Elena didn’t hesitate. She stood from his lap without ceremony and walked through the doors Mirabella had disappeared through minutes before.
She didn’t even look over her shoulder at me as she went.
It wasn’t only Rocco, the stinking bastardo, who was aroused by Elena’s display of power, but it was easier for me to move on from it than the slightly panting Neapolitan Don.
Because I knew that the moment we left this place, Elena would be mine to do with as I pleased.
As she pleased.
And suddenly, the idea of a her trailing a gun down my body was hotly erotic.
“You heard me, Dante?” Rocco demanded. “I won’t have you thinking you’re the boss when you got no say here, understood?”
I smiled at him, a wolf hiding in plain sight among the sheep. “Of course, Don Abruzzi. I am merely a humble visitor.”

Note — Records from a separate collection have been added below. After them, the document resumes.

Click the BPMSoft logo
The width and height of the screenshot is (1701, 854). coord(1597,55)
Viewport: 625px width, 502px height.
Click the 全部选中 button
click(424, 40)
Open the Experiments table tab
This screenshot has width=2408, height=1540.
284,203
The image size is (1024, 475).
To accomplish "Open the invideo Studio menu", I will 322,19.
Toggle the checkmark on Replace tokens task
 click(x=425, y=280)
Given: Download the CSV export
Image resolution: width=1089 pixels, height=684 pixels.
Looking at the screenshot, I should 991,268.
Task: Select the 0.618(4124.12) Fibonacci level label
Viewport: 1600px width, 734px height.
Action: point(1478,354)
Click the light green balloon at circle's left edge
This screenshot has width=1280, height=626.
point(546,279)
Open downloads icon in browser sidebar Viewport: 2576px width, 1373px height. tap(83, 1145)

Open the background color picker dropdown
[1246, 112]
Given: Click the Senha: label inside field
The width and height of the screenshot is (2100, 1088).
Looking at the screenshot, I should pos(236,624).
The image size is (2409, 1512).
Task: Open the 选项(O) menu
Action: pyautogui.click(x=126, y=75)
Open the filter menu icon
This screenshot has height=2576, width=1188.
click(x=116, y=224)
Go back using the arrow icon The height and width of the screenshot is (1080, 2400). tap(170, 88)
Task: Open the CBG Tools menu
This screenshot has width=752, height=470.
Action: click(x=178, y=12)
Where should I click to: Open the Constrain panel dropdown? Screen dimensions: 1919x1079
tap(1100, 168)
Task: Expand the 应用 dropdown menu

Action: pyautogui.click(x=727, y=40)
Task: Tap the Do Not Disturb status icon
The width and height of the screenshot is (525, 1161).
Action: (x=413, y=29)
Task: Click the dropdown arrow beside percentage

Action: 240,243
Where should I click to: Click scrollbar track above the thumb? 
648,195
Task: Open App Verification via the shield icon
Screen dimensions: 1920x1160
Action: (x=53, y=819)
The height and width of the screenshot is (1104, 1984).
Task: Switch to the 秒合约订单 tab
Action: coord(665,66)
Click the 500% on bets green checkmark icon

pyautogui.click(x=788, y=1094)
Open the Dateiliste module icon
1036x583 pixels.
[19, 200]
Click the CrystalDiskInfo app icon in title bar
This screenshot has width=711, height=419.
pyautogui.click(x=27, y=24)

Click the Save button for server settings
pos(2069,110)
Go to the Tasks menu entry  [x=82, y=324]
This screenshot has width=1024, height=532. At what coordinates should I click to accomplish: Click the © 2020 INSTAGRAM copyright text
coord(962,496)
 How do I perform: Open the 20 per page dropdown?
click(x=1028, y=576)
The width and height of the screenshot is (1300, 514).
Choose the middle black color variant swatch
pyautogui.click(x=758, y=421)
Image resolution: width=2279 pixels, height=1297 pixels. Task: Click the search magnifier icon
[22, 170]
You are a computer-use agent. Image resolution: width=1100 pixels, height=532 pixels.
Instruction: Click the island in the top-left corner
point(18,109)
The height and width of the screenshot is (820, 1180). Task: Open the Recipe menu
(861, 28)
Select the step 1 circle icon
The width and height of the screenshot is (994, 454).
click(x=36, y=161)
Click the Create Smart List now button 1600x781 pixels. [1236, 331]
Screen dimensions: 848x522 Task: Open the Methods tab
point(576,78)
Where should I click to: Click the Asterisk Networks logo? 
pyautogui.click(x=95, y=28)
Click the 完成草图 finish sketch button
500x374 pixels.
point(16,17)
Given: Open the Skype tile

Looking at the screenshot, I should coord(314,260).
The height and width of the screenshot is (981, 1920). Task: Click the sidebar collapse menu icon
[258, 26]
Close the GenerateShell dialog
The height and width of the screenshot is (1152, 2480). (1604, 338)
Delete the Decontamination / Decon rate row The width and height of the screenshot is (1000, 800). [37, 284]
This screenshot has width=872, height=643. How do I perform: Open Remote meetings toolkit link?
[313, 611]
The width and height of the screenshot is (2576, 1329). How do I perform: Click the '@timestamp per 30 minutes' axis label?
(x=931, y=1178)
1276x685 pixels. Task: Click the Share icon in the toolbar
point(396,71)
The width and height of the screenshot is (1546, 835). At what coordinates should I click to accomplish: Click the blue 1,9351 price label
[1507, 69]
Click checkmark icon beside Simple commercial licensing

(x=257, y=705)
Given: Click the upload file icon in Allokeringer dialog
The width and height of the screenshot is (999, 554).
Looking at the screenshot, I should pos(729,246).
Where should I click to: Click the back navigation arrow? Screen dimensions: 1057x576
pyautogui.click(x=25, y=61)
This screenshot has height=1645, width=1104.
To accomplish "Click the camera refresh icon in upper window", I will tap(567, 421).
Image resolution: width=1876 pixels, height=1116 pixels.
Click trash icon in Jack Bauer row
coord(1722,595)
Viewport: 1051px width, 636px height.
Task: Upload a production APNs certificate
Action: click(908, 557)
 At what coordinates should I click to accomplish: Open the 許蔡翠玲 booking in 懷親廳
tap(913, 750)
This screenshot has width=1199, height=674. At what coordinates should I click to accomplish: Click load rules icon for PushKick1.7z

He stared at me suspiciously, but was quickly distracted by another capo who questioned if I would be invited to the funeral of a local capo.
He wondered why I was not properly insulted, effectively put in my place. How could I be so cool and self-assured when he had all the power and I would only exist here by his own grace?
He didn’t understand, as I did, that power wasn’t solely in action. It was in the timing of that action and the reason for taking it. He didn’t understand that he was showing his hand too soon, that now I knew just how unwilling he was to ever support my plans.
He didn’t know yet that his gauntlet had been properly thrown down and I was just waiting to pick it up when the time was right.
And then, he would know just how much power I had and how willing I was to wield it.
It was about more than just the politics of the Camorra.
He’d made it about Elena.
There was an old Neapolitan saying that perfectly suited the situation.
Chi vuole male a questo amore prima soffre e dopo muore.
Whoever is against this love, suffers and then dies.
Four
Dante
It was hours before the discussion finished.
Rocco wanted to posture, waxing fucking poetic about how much money he’d made in the years of my absence, how ruthlessly they’d gone after those who couldn’t pay their debts or refused to genuflect to his authority.